WEF Discussion Forums
Laboratory Management and Technical Issues
Negative BOD calculations
I'm curious as to what I should report for an effluent BOD if the calculations come up with a negative number. I suspect that the effluent wasn't totally free of chlorine, but I've never had this happen before. My blanks are fine, GGAs are fine, and other samples run at the same time had >2 drops. Any ideas?
I would suspect that you report a "Lab Accident" if you think the chlorine was not all removed. You definitely have something wrong if you get a negative value. If it was only slightly negative it could be a bad seed correction value and you are over correcting on a very low effluent BOD.
How negative a result are we talking about here? As James said, if it is only a slight bit negative, just report a non-detect according to your normal reporting criteria. You have to remember that your seed correction factor is just an average of what the seed depletes. You could have more or less on any aliquot of seed. As I often say, bacteria are very bad at arithmetic no matter how often the multiply and divide. This is most likely a very clean sample.
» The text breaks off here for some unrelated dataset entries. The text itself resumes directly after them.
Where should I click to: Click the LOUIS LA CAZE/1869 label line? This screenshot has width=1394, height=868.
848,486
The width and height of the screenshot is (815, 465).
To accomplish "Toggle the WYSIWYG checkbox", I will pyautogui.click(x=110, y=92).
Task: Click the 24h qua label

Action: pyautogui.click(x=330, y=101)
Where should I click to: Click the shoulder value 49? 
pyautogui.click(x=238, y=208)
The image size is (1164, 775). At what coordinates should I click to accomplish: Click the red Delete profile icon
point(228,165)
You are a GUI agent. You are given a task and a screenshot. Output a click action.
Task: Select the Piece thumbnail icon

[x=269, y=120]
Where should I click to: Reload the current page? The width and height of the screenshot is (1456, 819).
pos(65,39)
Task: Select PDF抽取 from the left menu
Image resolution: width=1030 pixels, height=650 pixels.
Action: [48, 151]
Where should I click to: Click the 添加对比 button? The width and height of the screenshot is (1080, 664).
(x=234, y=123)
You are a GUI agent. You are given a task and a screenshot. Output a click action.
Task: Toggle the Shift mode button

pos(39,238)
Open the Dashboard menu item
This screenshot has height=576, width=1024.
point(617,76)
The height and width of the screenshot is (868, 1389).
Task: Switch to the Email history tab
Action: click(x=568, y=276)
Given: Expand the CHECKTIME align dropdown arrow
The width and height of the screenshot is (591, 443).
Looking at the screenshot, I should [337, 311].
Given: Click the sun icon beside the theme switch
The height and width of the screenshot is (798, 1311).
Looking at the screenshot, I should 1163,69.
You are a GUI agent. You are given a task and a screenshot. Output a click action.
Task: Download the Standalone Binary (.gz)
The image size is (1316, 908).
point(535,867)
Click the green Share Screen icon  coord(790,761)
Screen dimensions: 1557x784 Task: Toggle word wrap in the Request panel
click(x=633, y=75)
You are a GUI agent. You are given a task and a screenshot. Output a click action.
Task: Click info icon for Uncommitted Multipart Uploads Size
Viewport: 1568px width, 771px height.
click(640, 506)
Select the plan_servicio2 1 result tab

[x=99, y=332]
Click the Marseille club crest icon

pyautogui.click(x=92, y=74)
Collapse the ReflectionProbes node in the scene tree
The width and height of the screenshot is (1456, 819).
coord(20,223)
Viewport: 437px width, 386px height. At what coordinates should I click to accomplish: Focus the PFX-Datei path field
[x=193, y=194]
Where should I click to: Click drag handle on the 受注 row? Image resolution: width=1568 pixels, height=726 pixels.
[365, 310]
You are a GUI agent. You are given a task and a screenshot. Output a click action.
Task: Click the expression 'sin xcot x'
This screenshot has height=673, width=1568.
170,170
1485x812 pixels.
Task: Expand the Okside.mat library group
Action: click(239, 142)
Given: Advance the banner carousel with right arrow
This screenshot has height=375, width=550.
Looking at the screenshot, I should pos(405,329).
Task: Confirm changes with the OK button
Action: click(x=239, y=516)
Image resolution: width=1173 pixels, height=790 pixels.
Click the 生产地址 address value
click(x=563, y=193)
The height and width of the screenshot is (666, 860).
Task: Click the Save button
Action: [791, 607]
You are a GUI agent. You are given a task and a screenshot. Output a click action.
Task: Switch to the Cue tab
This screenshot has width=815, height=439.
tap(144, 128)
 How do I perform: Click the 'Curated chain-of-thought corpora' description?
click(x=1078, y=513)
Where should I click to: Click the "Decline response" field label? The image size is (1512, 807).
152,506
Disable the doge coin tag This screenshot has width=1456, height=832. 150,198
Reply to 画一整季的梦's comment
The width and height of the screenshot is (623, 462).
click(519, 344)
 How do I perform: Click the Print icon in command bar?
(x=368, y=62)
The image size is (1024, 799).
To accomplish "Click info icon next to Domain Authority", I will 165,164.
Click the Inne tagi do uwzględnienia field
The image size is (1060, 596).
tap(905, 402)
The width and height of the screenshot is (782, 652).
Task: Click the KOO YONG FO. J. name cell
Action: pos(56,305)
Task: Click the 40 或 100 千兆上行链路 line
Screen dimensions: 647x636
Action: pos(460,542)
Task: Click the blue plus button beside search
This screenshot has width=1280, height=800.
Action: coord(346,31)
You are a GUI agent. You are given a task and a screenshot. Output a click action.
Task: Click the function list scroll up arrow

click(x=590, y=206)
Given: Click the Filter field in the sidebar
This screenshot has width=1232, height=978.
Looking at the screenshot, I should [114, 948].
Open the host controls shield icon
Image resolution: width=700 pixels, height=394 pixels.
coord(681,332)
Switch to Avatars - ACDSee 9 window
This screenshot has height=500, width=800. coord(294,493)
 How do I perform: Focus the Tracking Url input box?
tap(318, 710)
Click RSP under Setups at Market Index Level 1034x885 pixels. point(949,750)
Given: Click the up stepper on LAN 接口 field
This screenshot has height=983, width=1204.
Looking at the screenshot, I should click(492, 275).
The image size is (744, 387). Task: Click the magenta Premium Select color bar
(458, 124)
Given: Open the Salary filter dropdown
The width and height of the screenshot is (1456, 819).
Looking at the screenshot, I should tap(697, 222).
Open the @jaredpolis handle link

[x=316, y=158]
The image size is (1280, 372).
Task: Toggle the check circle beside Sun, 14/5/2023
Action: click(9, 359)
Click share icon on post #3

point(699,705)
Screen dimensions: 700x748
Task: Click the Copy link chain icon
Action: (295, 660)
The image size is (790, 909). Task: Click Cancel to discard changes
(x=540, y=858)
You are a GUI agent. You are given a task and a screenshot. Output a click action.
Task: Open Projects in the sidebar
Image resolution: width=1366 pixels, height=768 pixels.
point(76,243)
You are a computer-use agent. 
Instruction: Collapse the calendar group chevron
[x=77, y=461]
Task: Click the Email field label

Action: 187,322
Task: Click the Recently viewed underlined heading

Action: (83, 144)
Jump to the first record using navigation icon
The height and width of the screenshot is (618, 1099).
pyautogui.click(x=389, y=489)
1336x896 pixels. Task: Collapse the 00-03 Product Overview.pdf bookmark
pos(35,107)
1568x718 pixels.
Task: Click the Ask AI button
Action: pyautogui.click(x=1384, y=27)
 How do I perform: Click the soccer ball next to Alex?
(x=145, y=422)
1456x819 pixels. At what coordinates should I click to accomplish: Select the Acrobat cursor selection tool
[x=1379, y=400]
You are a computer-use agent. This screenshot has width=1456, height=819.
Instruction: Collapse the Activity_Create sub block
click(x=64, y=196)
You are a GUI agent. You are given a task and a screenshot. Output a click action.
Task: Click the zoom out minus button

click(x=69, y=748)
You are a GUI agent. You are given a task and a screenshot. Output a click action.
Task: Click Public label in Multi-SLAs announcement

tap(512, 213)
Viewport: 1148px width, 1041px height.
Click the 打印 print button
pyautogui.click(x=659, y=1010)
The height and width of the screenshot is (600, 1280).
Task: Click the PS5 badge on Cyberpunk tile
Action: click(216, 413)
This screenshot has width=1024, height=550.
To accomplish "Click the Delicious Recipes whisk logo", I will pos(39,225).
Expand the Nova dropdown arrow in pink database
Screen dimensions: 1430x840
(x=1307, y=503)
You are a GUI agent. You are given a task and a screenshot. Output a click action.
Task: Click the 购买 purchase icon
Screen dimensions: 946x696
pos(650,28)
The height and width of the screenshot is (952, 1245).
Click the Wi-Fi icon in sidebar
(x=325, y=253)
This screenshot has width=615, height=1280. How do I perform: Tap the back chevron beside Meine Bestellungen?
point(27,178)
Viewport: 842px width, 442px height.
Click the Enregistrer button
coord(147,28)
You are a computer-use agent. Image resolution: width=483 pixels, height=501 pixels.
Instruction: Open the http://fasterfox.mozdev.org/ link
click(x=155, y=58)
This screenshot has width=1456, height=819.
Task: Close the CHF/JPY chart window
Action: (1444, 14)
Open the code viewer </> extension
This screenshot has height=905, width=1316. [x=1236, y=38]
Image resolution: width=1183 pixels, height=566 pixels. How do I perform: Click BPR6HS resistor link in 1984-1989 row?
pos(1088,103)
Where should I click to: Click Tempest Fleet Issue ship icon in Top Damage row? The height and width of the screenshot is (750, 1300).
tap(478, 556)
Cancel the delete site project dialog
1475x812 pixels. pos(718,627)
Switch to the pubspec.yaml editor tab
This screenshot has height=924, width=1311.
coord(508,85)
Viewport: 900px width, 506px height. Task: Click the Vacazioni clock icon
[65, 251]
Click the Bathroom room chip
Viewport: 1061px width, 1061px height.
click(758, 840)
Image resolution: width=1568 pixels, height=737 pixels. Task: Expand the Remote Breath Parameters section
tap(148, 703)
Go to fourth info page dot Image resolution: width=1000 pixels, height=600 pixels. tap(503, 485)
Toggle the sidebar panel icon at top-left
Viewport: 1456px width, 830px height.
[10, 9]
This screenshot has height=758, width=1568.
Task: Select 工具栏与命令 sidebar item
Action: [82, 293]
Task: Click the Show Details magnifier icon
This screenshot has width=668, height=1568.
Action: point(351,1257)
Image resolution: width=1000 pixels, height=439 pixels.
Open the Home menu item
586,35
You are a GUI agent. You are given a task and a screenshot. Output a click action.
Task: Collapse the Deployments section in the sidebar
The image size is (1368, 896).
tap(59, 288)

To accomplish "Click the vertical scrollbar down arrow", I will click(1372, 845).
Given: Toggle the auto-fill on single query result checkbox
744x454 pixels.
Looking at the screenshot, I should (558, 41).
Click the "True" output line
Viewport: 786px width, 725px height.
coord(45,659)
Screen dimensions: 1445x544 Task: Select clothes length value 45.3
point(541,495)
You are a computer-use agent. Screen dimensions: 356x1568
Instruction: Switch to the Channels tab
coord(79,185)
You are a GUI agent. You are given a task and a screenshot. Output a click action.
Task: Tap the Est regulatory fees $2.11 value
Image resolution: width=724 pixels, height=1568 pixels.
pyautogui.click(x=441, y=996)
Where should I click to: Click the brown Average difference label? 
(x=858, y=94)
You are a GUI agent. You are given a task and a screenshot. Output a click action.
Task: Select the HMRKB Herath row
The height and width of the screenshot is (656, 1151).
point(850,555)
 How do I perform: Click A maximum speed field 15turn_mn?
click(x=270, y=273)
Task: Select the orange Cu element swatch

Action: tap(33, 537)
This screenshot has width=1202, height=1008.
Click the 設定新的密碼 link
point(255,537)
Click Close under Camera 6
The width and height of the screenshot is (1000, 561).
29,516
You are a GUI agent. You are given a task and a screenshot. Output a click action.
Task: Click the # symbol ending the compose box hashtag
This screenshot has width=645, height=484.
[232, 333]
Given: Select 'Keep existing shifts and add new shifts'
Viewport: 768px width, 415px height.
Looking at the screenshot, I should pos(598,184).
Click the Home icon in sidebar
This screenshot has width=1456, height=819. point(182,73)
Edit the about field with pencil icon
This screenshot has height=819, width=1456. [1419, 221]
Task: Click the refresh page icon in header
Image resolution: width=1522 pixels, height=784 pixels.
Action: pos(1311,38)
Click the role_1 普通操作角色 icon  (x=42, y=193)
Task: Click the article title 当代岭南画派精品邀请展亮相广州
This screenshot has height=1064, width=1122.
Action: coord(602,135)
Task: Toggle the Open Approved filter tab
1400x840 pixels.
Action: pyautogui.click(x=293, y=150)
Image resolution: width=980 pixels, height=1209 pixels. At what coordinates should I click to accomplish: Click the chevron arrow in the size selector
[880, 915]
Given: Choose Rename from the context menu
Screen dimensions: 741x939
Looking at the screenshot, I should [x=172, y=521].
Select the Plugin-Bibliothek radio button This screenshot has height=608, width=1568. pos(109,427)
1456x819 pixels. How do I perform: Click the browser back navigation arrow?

Without knowing the actual values read, we can not conclusively say if there is a problem with your BOD analysis.
Besides variance in the seed correction, there is also variability in the two DO calibrations made 5 days apart. It is my personal opinion that depending upon the calibration method used and the measurement mode used (manual or automated), there could be an error from 0.1 to 0.3 mg/l at each calibration. Thus it could be possible for the two calibrations to be 0.3 and -0.3 mg/l off true value, theoretically giving you -0.6 mg/l depletion.
We do not see negative depletions because all the effluents we test have some Oxygen demand. You would only see a negative result on a very, very clean water unless there is something very wrong with your analysis protocol.
I used to get these occasionally in a surface water that had a lot of algae in it. I used to put it down to the algae having a chance to photosynthesis when the incubator door was open. Do not know if my theory was correct or not but we used to report that it was lest than the detection limit.
From the non member formerly known as Adri
I have seen this happen when the seed correction is too large, i.e., much highigher than usual. Also happens if there is peroxide in the sample (used to test effluent from a semiconductor mfr). Algae and light can also give you highigher O2, but not in the dark! Of course blanks can have negative depletion after five days due to inaccuracies in probe calibration, but these are usually quite small negative values.